TASK TO COMPLETE: Wherever a line in the records below contains "computer", copy that line.

DATASET RECORDS:

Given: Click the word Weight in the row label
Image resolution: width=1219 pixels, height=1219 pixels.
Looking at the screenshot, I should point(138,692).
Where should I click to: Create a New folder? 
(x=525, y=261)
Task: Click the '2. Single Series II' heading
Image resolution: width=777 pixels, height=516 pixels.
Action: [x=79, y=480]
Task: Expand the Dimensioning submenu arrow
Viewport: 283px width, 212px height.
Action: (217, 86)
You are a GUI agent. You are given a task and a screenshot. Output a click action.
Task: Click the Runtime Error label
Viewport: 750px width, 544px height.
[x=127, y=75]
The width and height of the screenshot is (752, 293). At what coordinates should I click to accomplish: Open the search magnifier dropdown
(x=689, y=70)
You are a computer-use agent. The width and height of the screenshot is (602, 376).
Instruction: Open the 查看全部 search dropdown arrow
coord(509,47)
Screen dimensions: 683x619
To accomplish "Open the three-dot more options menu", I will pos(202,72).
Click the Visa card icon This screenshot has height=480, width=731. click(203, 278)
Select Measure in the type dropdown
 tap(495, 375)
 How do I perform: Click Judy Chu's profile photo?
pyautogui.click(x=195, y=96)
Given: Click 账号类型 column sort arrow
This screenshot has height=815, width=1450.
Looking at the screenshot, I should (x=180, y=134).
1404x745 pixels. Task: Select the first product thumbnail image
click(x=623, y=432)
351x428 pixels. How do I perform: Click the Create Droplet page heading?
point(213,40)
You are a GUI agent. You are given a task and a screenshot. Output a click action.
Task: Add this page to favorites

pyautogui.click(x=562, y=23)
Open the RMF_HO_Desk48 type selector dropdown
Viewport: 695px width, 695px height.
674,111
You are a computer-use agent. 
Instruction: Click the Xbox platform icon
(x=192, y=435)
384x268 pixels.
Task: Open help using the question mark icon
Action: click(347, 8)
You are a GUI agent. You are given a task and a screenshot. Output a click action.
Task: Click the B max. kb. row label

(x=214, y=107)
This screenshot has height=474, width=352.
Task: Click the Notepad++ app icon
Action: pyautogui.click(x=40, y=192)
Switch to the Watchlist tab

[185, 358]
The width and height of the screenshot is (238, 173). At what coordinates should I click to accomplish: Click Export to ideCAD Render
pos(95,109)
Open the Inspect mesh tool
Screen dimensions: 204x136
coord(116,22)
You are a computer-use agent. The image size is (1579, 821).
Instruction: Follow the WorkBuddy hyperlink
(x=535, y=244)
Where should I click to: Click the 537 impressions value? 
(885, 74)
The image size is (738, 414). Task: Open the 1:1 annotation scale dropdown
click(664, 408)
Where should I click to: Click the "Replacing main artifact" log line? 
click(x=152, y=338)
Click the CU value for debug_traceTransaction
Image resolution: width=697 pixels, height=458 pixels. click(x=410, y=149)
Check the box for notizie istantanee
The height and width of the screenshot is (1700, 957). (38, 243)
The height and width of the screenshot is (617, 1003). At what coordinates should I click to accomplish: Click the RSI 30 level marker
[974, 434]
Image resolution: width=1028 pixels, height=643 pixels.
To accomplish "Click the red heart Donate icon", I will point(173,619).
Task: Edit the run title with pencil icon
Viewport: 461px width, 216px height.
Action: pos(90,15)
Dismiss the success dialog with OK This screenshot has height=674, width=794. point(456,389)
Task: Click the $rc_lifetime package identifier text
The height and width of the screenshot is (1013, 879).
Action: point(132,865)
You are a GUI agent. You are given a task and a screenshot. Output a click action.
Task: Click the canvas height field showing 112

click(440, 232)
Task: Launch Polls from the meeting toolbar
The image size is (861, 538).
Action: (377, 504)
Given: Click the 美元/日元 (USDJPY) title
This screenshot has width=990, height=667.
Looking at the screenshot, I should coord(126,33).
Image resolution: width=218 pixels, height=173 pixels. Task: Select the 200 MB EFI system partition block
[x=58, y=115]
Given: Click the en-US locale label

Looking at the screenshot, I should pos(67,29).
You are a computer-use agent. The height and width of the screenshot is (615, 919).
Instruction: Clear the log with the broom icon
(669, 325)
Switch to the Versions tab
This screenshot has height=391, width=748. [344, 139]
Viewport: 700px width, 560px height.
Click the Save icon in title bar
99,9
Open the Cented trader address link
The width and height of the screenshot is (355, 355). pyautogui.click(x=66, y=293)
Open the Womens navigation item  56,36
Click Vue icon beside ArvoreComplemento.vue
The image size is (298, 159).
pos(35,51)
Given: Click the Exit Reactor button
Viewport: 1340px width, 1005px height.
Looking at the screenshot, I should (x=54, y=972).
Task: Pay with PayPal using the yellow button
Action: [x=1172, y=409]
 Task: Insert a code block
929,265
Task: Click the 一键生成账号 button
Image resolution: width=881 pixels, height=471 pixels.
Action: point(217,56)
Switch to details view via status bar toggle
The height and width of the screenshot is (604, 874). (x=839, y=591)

RESULT OF THE TASK:
You are a computer-use agent. The width and height of the screenshot is (602, 376).
You are a computer-use agent. 
You are a computer-use agent. The image size is (1579, 821).
You are a computer-use agent. The height and width of the screenshot is (615, 919).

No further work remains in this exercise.